While increasing its production, the oil and gas sector would no longer be allowed to pollute more than a certain level, but which the federal government will not calculate for two years. The federal government will ask companies in the sector to report their emissions from 2026, then set the cap at 27% below the levels of that year, for 2030.

ECCC officials estimate that this cap will amount to a 35% reduction in sector emissions compared to 2019, but cannot guarantee it. A senior official said Monday that he believes “the risk is very low” that companies will suddenly increase their emissions in 2026, the base year, given that it would cost them dearly in waste and federal carbon fees.

This target means that emissions from oil and gas should be around 146 million tonnes in 2030. If the imposed reduction was aligned with the national GHG reduction target, i.e. a decline of 40% compared to 2005, emissions from the sector should cap at 117 million tonnes in 2030.

All companies in the oil and gas sector will have to report their emissions to the government, but the emissions cap is only imposed on large producers, those pumping the equivalent of 365,000 barrels of oil per year. Ottawa offers them the possibility of exchanging offset credits among themselves, in addition to directly purchasing “decarbonization units” at $50 per tonne of CO2. Profits must be used to finance emissions reduction projects.

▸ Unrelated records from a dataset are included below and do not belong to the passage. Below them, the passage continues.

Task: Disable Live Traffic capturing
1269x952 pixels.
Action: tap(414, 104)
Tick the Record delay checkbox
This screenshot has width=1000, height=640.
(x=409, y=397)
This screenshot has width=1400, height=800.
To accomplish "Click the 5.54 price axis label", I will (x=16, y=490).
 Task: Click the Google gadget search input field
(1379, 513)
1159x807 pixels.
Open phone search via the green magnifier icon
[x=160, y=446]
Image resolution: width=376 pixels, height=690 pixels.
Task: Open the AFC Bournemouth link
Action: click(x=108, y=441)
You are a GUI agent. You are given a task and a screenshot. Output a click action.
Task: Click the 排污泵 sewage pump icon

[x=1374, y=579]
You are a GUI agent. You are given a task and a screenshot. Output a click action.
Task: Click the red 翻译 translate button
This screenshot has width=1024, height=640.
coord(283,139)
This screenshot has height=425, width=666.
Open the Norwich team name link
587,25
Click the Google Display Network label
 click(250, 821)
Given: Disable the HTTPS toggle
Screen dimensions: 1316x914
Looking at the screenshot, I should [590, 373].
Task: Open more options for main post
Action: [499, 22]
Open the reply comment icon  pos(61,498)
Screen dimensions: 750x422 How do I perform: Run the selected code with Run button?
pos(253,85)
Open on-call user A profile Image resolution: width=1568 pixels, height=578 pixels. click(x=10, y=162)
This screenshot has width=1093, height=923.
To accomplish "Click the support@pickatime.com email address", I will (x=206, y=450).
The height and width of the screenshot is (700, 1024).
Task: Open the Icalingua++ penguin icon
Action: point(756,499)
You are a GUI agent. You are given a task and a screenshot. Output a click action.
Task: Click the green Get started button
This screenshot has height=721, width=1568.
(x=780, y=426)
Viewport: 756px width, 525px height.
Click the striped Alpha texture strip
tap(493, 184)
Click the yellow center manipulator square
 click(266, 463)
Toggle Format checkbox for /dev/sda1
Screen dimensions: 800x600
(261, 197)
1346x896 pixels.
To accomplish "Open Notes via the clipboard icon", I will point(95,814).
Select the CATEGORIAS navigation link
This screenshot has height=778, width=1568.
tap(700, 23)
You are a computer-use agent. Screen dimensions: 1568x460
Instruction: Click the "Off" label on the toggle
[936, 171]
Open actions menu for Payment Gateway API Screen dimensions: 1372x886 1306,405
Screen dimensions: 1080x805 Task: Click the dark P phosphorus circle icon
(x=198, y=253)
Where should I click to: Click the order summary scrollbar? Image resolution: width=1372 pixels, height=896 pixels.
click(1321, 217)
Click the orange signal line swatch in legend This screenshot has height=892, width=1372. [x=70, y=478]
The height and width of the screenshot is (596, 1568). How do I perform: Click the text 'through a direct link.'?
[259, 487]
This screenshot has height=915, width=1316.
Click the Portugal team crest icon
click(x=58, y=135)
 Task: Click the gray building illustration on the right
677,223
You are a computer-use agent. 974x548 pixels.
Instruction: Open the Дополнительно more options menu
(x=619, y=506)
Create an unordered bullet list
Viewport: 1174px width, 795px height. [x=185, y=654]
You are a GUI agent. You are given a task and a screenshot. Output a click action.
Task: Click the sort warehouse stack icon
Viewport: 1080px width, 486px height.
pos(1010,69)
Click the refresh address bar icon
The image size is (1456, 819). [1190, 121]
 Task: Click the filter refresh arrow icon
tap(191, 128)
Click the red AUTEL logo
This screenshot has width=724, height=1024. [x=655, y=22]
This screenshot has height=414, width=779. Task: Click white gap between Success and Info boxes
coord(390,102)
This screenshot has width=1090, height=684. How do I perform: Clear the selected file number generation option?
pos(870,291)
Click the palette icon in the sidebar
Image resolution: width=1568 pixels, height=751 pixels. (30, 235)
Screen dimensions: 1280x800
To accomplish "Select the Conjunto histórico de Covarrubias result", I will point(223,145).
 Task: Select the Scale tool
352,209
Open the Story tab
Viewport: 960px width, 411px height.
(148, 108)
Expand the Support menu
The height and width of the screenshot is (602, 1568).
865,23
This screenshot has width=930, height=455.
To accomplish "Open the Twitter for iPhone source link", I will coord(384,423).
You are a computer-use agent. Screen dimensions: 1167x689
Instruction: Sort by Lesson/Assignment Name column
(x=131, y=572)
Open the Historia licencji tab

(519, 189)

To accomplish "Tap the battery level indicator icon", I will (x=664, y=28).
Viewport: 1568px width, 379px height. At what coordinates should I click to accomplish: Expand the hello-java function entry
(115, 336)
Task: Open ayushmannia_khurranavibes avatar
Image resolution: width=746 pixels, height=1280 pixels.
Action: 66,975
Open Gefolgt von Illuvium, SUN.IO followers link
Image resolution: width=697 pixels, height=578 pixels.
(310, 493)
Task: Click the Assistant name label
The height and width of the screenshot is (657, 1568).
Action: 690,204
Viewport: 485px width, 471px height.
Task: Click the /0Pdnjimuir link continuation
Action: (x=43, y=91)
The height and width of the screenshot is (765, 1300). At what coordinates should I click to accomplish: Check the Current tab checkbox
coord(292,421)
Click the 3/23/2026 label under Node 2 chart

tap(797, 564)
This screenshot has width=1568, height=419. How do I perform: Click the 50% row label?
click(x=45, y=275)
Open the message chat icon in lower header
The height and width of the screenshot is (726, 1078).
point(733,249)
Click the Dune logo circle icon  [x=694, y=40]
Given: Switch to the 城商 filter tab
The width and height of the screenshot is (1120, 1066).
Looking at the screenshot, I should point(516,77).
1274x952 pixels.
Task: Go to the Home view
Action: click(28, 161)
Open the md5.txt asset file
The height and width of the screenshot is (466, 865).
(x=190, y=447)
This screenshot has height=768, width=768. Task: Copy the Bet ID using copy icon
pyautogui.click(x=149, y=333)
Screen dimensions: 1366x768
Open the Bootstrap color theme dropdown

These environmental measures are designed to enable the country to continue to meet global energy demand. Canada is the fourth largest oil producer and fifth largest gas producer in the world. Sector profits essentially increased 10-fold during the pandemic ($6.6 billion in 2019 to $66.6 billion in 2022).

If these profits are reinvested in decarbonization, which is what Ottawa wants with its emissions cap, a total of 12.4 Mt of GHGs would never be emitted into the atmosphere between 2025 and 2030-2032. Officials estimate that this reduction will save $4 billion in damages from climate change worldwide. They argue that Canada will benefit from a net gain of $428 million.